I want to speak to you, the reader, through the written word just as I speak to my students in class. Now, in your youth, you have, stretched out before you, the rest of your life. You have decisions to make, both academic and personal. Where will your roads take you? And how will you find the way?

C. S. Lewis, the Oxford scholar, Christian apologist, and writer of children’s stories and science fiction novels, found what was for him the narrow road that leads to life, a road less traveled, but only after he had journeyed along for some time. In 1922, long before he wrote “Surprised by Joy,” he began a long narrative poem, which he titled “Dymer.” The poem, published over four years after it was begun, had many favorable reviews, but few readers. A line from the poem, however, came to serve as the title for a published collection of Lewis’s diary entries from the mid-1920s. The collection’s title is taken from these lines found early on in the poem:

 

“You stranger, long before your glance can light

Upon these words, time will have washed away

The moment when I first took pen to write,

With all my road before me—yet to-day,

Here, if at all, we meet . . .”

 

These were heady days for the young Lewis, and he did indeed have all his road before him. In two years he would take a “First” (at Oxford University, a rare A+) in Classical Moderations (the Greek and Classical writers) and he was then, in 1922, studying for another examination in “Greats” (or Greek and Latin historians and philosophers). He yearned for an Oxford fellowship to teach and write. These were Lewis’ pre-Christian days, and as he wrote in his diary on that beautiful spring April Sunday, sitting in his “bedroom by an open window in bright sunshine” struggling to begin his poem, how could he have known what twists and turns his road would take?

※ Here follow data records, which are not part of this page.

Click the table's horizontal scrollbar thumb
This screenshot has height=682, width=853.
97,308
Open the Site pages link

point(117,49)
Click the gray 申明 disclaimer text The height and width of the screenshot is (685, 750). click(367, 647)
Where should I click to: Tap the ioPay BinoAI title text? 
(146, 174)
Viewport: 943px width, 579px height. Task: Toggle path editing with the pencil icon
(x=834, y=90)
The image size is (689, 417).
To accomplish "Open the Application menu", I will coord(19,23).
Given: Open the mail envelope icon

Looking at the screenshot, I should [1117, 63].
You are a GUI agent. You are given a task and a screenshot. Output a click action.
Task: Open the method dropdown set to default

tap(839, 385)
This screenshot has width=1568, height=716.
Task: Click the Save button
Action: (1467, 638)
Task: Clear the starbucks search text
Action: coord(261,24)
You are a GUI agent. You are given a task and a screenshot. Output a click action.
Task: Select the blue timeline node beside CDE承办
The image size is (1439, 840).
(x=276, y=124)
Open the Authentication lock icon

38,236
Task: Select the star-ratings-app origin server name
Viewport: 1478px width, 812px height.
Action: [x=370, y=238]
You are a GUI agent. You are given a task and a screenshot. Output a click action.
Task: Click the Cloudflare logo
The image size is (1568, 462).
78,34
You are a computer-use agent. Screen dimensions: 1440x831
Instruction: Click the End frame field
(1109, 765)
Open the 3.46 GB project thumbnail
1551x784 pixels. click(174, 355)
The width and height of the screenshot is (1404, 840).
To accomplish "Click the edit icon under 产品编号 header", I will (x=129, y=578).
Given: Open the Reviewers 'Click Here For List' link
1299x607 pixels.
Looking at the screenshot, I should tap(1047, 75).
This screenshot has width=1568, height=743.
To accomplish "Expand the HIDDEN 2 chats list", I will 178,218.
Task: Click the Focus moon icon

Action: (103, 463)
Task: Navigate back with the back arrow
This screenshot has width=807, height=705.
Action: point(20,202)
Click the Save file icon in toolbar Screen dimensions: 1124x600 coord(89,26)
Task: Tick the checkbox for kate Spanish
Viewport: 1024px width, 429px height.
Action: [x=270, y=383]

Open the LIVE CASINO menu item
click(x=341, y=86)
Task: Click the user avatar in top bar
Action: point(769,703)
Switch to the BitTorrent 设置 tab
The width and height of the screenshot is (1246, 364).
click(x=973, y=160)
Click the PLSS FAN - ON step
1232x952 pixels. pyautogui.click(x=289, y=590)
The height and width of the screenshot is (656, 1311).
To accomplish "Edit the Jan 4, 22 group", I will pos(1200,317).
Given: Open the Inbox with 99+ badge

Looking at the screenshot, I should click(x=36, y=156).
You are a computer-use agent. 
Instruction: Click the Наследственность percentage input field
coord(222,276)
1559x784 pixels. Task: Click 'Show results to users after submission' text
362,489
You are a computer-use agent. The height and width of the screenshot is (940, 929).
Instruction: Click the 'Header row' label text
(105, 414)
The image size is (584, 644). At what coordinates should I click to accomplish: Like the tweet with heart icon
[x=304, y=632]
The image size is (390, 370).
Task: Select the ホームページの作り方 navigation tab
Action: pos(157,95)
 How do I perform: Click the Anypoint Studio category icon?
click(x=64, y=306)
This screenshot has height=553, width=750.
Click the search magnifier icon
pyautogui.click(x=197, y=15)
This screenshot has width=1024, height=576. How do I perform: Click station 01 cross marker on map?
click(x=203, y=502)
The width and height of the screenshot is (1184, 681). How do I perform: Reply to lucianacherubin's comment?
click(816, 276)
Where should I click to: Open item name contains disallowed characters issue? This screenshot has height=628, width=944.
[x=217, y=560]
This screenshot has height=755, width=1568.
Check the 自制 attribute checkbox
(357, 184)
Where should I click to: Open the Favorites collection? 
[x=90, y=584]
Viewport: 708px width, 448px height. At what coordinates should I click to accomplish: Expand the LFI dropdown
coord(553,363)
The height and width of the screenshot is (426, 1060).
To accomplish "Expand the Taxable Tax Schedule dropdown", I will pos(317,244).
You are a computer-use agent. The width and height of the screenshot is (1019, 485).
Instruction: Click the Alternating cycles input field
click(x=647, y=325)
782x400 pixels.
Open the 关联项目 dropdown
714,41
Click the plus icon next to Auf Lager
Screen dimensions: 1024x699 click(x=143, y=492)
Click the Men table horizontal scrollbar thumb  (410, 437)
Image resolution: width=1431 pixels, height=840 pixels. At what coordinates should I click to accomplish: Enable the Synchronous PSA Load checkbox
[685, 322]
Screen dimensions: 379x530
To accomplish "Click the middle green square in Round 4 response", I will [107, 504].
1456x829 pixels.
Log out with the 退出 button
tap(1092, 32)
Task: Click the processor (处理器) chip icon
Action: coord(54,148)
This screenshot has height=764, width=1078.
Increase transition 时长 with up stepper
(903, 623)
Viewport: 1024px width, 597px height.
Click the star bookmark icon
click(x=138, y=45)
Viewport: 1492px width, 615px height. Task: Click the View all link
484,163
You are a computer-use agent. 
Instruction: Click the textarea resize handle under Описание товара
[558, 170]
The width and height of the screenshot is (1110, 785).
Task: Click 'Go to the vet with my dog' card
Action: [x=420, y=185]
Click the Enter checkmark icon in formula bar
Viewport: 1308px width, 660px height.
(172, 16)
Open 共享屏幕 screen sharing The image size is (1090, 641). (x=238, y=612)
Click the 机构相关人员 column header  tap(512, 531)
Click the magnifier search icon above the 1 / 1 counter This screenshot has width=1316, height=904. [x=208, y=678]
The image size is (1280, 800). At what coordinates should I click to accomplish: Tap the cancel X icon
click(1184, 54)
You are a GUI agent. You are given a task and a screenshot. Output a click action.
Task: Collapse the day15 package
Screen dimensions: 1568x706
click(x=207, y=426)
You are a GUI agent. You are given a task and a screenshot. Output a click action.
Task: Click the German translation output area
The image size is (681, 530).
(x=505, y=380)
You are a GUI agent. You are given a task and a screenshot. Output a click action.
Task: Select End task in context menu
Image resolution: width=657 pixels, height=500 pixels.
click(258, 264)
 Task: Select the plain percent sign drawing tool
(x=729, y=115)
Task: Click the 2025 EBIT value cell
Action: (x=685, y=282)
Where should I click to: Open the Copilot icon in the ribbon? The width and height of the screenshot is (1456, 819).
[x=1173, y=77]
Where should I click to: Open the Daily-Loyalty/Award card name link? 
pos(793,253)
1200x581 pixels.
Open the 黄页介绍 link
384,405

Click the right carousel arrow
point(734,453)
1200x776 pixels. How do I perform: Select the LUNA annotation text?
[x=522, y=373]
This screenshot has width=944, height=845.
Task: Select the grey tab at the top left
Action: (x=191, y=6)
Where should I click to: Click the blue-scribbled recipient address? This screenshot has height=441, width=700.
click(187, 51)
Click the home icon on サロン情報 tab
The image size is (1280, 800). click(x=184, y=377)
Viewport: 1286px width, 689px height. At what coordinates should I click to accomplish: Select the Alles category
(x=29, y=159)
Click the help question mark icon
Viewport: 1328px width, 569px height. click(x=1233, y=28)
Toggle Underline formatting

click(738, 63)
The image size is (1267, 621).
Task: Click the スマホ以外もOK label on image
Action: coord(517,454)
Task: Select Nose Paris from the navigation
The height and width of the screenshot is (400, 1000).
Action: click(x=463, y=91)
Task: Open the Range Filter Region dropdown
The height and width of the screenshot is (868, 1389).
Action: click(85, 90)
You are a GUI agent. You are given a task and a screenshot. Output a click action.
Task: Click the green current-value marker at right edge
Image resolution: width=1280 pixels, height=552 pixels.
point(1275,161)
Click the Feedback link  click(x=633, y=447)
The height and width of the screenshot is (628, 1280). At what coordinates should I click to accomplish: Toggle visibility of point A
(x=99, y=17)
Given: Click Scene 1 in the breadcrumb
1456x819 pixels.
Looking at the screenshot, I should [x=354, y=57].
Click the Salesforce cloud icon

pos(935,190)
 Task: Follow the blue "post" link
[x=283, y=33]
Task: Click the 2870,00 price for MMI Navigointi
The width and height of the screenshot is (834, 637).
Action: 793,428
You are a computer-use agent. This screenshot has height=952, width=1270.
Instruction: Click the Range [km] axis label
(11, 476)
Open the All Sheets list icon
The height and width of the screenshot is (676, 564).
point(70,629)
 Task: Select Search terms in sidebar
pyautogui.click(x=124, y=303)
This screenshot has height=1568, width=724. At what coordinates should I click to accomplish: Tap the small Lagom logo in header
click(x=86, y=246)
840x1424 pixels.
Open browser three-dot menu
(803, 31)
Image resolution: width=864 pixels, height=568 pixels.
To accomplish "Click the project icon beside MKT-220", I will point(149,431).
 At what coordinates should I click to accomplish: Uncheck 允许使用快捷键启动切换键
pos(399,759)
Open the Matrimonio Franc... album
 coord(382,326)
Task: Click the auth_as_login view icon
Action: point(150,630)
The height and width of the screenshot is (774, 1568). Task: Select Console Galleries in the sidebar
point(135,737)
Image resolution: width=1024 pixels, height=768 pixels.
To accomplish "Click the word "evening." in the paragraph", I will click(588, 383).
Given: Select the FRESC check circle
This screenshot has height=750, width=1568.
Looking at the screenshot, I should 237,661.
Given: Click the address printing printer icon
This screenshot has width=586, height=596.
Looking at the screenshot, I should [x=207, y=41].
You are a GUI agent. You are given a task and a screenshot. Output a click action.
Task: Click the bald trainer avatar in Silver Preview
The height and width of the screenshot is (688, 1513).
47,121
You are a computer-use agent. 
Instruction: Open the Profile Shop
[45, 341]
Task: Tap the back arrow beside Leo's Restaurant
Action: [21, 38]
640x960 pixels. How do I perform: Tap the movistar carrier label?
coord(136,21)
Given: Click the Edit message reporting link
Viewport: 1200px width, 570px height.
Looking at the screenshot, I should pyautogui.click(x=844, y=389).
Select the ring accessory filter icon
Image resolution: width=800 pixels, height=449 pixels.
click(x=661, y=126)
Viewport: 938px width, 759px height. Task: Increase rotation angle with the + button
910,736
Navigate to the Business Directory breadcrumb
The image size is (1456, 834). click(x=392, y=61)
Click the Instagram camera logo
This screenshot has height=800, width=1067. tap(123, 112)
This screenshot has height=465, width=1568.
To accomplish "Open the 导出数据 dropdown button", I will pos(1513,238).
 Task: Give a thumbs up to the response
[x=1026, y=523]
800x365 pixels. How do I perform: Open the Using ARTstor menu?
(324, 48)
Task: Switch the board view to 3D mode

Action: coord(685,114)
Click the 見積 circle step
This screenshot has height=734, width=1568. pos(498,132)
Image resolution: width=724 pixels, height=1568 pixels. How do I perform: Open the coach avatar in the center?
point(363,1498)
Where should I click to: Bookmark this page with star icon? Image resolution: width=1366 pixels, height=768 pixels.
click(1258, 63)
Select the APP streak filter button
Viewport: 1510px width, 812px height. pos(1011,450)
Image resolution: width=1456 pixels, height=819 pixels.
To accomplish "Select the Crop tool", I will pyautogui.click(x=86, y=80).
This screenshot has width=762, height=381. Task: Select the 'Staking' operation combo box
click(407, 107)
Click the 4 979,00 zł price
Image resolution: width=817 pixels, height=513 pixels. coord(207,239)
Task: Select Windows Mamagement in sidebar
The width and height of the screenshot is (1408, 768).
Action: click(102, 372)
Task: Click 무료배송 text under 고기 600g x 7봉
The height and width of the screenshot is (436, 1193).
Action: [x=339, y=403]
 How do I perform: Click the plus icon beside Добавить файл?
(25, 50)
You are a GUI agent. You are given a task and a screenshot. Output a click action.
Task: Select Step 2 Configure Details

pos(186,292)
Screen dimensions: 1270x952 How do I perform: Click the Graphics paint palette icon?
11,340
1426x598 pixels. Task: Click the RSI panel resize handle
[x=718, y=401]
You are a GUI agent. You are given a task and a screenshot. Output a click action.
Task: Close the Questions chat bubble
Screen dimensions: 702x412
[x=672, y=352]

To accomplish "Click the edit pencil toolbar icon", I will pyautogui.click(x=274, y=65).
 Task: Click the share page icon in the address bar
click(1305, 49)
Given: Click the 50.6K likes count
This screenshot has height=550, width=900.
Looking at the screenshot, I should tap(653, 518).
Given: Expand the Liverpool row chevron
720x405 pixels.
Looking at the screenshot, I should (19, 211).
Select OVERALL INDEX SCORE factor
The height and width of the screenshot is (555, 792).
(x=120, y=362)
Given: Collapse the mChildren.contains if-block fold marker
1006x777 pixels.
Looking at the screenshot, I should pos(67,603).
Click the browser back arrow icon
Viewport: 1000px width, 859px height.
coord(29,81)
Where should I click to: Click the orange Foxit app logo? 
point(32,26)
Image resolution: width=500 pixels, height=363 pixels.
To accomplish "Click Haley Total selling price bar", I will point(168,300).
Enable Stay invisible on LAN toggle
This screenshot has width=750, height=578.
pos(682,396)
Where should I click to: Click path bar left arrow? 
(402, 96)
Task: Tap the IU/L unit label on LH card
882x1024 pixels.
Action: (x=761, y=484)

Robert Frost, a more accomplished poet, wrote familiar lines about a “road not taken”:

 

“Two Roads diverged in a yellow wood,

And sorry I could not travel both

And be one traveler, long I stood

And looked down one as far as I could

To where it bent in the undergrowth;

 

Then took the other, as just as fair,

And having perhaps the better claim,

Because it was grassy and wanted wear;

Though as for that, the passing there

Had worn them really about the same,

 

And both that morning equally lay

In leaves no step had trodden black.

Oh, I kept the first for another day!

Yet knowing how way leads on to way,

I doubted if I should ever come back.

 

I shall be telling this with a sigh

Somewhere ages and ages hence:

Two roads diverged in a wood, and I—

I took the one less traveled by,

And that has made all the difference.”

 

Along with Frost, C. S. Lewis himself chose a road less traveled and what a difference that choice made for the thousands of us, later readers of The Chronicles of Narnia, The Screwtape Letters, “The Weight of Glory,” and all the rest. Just like my students, and just like you and even me at my advanced age, we too have all our roads before us. What choices will we make? Where will our roads take us?

 

Column By Duane Bolin, professor of history.